Who would not want to find a hobby or interest that could help supplement their income, especially if it is something you have enjoyed since a child? Queen Elizabeth II has been interested in horses all her life, riding her first Shetland pony called Peggy at aged 4, and still riding out at 91. She also has a keen interest in horse-racing, as did the Queen Mother before her, and it has recently been revealed how successful that has been. According to figures published in USA Today, the Queens winnings total around $9,372,441 (around £6.75m) over the last thirty years.
Though the Queen does have advisers looking after her racecourses, she herself has a keen eye for good horses. Those combined talents have meant that the Queens success rate is about 16% having won 452 out of 2834 races, and of course, that percentage does not include horses finishing in the lower places. The Queens most successful year was two years ago in 2016 when her winnings totalled $775,325 (around £560,000), but possibly her greatest triumph was in 2013 when her horse “Estimate” won the Gold Cup during the Royal Ascot meeting.

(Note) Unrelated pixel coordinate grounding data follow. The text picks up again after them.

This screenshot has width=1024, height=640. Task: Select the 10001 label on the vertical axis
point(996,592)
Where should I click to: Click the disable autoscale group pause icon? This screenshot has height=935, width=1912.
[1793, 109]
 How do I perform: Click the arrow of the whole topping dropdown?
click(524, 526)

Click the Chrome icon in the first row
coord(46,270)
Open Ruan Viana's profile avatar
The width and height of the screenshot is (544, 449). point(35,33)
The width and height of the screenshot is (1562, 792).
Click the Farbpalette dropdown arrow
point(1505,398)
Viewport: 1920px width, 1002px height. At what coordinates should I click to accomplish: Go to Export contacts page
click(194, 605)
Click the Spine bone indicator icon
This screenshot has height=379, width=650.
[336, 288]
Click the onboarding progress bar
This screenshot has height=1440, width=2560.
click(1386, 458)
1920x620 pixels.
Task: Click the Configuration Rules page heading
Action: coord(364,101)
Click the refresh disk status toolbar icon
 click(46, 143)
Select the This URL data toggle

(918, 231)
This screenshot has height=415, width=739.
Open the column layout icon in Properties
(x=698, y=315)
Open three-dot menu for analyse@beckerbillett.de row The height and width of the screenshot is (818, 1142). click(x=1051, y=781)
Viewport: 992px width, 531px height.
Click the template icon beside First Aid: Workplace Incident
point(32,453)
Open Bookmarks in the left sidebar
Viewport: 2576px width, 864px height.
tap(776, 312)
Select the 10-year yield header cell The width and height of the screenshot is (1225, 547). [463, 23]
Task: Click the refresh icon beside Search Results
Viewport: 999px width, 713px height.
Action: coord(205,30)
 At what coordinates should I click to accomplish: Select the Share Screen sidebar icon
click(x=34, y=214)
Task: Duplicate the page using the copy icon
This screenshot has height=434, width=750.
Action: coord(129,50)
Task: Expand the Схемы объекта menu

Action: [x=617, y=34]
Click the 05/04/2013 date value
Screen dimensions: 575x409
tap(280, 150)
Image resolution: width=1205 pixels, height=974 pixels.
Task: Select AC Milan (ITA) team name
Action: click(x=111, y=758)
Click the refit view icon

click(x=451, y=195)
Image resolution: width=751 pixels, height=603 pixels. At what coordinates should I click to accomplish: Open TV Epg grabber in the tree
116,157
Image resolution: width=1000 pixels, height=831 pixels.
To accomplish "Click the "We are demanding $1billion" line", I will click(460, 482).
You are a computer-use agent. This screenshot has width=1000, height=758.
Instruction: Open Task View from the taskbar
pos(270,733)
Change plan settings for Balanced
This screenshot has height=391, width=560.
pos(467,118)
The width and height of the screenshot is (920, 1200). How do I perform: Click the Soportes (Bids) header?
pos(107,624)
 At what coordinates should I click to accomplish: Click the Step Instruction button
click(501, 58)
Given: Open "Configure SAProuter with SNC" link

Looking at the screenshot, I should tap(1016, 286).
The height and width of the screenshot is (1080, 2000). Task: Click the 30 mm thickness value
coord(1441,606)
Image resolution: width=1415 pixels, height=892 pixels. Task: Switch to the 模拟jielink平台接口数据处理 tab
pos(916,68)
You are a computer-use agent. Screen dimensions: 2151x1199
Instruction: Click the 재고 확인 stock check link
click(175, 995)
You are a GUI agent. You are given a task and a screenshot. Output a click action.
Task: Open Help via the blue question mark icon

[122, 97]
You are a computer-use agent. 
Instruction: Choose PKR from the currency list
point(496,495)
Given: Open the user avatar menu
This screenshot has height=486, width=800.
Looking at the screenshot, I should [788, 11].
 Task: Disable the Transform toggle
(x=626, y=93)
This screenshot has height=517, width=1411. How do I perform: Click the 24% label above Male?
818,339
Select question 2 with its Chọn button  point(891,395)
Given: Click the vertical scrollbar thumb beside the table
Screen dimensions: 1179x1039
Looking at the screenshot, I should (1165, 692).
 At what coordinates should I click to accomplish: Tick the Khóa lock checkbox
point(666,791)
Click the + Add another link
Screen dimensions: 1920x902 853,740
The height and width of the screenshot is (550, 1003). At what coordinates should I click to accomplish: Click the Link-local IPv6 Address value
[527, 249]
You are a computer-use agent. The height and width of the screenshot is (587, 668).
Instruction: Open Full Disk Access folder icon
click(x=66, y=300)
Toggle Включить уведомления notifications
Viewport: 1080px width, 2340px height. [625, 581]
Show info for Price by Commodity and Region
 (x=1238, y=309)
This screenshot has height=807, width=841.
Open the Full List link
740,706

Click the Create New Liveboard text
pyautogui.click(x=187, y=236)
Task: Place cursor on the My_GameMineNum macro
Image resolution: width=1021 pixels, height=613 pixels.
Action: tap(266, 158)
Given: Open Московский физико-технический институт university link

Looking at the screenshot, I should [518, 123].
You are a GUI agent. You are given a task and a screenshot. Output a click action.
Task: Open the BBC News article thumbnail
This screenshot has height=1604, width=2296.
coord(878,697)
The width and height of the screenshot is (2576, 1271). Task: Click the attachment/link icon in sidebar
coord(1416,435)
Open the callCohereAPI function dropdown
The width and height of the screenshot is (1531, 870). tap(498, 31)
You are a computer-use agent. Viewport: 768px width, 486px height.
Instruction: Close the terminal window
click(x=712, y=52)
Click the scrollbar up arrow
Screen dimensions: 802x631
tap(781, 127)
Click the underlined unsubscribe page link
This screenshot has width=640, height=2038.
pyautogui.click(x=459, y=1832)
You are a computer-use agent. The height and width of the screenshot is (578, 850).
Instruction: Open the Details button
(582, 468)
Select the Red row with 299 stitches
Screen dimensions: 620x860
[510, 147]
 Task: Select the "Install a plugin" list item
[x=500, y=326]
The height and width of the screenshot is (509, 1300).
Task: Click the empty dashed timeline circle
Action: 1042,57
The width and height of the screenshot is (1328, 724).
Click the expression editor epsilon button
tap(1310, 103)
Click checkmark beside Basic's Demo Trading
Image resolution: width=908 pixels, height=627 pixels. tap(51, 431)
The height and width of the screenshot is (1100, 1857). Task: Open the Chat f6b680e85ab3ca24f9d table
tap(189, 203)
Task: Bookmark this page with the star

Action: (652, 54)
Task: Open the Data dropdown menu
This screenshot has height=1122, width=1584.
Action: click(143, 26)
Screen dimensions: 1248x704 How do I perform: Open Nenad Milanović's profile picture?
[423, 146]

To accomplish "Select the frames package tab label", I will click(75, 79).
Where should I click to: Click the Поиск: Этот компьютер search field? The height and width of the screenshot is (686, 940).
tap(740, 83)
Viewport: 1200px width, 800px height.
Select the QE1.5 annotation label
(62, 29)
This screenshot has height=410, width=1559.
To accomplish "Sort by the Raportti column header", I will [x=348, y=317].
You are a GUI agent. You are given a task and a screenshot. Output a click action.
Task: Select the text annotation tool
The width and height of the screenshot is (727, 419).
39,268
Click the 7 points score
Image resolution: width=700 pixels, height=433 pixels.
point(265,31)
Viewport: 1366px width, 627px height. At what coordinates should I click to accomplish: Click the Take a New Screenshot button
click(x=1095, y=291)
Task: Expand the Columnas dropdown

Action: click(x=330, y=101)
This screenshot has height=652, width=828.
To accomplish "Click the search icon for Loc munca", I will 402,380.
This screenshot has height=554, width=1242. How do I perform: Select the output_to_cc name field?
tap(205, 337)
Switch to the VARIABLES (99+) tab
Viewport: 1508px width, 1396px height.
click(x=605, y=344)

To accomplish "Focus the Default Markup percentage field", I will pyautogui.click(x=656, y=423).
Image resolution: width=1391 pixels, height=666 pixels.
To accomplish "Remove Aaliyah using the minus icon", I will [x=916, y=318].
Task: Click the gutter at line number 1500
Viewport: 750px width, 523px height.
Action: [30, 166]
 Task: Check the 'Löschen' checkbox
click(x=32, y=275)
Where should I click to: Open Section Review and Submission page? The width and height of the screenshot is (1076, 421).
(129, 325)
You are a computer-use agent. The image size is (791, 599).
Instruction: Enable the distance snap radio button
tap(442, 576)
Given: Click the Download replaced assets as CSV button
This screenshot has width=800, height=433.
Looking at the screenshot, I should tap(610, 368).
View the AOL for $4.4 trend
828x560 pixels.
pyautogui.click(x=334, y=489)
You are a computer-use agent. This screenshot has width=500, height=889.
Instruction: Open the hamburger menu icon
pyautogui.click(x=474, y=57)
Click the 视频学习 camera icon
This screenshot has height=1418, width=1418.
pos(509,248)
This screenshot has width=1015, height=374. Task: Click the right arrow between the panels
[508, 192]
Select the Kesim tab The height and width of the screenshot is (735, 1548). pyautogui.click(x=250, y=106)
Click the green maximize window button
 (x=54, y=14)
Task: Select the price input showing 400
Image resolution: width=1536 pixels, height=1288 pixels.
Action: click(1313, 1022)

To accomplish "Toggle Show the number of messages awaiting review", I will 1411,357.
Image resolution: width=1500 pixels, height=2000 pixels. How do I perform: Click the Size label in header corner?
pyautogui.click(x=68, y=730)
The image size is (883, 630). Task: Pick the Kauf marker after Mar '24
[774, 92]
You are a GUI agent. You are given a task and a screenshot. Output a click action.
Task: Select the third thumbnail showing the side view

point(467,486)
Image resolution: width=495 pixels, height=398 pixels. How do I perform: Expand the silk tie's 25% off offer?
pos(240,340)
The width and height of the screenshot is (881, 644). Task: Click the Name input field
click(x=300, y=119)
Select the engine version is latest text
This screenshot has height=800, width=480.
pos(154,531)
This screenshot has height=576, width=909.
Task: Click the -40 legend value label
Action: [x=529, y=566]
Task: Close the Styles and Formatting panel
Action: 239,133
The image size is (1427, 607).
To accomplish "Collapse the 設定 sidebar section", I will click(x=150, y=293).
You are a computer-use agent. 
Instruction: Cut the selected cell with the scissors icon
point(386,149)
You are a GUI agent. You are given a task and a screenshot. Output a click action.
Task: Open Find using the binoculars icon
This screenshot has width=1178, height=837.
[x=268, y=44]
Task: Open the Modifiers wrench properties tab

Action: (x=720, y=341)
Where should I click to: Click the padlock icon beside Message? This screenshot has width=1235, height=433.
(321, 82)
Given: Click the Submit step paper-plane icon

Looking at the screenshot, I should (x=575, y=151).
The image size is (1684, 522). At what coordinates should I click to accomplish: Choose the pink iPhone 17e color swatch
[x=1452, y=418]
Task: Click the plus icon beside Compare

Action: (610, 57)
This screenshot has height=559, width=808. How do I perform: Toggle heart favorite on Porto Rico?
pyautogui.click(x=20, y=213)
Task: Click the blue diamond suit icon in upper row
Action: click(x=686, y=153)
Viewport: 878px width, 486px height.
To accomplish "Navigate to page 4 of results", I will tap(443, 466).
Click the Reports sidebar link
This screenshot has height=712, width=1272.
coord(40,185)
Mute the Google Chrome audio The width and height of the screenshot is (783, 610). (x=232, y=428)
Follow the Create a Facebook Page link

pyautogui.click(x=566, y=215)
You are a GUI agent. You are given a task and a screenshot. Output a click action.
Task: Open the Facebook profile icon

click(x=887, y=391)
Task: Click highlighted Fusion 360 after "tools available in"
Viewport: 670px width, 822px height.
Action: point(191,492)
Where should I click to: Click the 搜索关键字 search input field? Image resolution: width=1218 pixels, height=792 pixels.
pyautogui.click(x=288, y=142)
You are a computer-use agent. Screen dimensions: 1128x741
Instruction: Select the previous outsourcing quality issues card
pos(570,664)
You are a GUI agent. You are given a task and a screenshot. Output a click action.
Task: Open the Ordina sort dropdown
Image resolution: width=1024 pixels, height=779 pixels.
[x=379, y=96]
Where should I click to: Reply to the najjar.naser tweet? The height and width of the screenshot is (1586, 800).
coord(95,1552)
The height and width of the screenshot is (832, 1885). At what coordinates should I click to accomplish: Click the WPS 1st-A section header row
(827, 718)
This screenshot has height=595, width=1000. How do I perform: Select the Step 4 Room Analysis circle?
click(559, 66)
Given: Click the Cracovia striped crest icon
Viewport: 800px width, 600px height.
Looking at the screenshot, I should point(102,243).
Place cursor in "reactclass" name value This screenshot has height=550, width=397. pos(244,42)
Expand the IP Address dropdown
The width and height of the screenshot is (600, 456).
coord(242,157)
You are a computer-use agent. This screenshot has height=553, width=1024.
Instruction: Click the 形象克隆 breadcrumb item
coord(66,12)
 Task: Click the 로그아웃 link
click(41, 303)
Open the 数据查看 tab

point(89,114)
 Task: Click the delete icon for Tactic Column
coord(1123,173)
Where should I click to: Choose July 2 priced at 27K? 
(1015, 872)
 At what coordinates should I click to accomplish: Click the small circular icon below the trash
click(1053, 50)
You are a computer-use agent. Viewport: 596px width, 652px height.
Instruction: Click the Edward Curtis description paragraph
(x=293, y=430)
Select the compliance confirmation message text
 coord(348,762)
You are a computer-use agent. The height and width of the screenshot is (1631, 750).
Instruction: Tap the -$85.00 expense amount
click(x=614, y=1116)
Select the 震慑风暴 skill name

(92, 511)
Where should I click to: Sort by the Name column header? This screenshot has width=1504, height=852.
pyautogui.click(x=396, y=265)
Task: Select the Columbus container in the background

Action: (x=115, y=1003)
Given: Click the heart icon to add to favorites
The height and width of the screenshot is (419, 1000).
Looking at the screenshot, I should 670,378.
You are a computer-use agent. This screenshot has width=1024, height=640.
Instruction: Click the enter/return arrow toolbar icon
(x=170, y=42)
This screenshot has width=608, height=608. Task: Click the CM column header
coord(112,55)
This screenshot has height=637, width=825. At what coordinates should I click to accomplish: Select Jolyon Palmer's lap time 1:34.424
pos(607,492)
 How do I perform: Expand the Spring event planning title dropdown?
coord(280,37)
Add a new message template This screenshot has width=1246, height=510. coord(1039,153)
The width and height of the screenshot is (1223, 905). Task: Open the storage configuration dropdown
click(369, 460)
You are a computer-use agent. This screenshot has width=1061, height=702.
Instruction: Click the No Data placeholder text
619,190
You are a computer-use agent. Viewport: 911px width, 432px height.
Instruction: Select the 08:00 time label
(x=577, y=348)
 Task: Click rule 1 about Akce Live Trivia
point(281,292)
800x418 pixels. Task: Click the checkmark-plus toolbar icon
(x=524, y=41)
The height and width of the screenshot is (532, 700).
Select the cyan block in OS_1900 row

However much these winnings look, there is also the other side of the coin – the cost. In order to generate these winnings, the Queen owns in excess of 100 racehorses, and it probably costs between £17 – £25,000 per horse per year for their upkeep (flat horses cost more than National Hunt). Keeping a close rein on finances is something Her Majesty is keen on in all aspects of her life, and she is known for wearing outfits a number of times at public events, sometimes with subtle changes of accessories. Energy is apparently another area where costs are saved where possible, and staff encouraged to turn lights off if rooms are not being used – apparently, even The Queen has been known to roam the corridors checking on occasion!
This year so far has been quiet concerning winning races for Queen Elizabeth, and the current cold snap and snow will not have helped. But, no doubt as the year progresses The Queen and her racing team will make many more visits to the winners’ enclosure.